凝集防止率(%)=(L’×1)/(L×0.25)×100
【0074】
(リゾチームの酵素活性収率の測定)
10mlの滅菌済み試験管に0.5重量%濃度の枯草菌溶液を3ml入れ、実施例6〜12及び比較例1でフォールディング後に得られたタンパク質を含む水溶液を10μlマイクロピペットで加えて軽くかき混ぜた。
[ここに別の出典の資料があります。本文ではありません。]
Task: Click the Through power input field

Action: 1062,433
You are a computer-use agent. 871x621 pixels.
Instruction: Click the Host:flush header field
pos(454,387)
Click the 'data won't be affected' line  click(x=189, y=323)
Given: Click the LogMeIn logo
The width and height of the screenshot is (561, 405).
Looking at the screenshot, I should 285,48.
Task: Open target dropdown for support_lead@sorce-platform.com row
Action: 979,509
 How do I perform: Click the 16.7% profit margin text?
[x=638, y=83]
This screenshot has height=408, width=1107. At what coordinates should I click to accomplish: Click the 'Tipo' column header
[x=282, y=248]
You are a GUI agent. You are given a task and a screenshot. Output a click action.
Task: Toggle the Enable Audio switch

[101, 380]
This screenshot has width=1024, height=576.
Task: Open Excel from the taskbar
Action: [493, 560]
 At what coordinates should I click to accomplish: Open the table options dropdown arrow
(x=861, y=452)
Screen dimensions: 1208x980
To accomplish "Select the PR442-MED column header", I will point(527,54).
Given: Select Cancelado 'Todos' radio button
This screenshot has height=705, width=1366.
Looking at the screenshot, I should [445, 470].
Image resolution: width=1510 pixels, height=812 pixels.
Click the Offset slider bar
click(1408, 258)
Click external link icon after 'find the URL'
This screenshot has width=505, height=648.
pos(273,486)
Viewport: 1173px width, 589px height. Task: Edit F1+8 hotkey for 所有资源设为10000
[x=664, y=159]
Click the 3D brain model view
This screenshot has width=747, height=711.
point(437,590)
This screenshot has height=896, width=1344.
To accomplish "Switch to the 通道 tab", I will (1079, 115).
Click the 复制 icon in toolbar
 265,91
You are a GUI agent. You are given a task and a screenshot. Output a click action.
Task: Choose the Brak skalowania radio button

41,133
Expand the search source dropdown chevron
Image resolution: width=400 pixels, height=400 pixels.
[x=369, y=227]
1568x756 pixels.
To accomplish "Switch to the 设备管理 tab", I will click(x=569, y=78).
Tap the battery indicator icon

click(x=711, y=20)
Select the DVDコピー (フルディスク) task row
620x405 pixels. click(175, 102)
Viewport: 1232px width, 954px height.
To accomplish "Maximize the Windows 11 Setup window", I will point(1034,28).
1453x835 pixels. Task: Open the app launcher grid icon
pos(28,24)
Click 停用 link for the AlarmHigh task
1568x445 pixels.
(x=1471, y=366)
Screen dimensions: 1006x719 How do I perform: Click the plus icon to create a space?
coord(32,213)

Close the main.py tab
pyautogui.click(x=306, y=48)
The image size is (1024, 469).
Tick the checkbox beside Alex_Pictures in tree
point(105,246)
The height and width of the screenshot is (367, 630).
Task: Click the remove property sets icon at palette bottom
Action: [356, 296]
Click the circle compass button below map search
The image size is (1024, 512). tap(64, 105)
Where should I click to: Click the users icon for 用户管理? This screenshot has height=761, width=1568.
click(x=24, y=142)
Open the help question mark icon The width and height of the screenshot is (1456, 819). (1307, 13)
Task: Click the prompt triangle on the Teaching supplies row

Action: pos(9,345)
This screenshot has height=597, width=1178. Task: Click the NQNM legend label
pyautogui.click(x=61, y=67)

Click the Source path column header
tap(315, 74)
タンパク質を加えた直後の450nmにおける吸光度(L0)を紫外可視分光光度計(島津製作所製、UV−2550)で測定し、さらに(L0)を測定して5分後に5分後の吸光度(L5)を測定し、A0とA5の差を算出して5分間の吸光度変化量(DL)とした。
さらに実施例6〜12及び比較例1でフォールディング後に得られたタンパク質を含む水溶液に含まれるリゾチームの濃度と同じ濃度でリゾチームを含み、他に添加剤を加えないブランクのリゾチーム水溶液を調製し、上記と同様に、450nmにおける5分間の吸光度変化(DLb)を算出し、前記の吸光度変化量(DL)と吸光度変化(DLb)とから、リフォールディング後の酵素の活性収率(酵素活性収率)を以下の式を用いて算出し、結果を表1に記載した。
酵素活性収率(%)=(DL/DLb) ×100
【0075】
【表1】
本発明のタンパク質製造用薬剤及びタンパク質の製造方法を用いると、有用な各種のタンパク質を凝集させること無く高収率で、かつ効率よく産生することができる。本発明のタンパク質産生方法で得られるタンパク質としては、酵素、組み換えタンパク質などが挙げられる。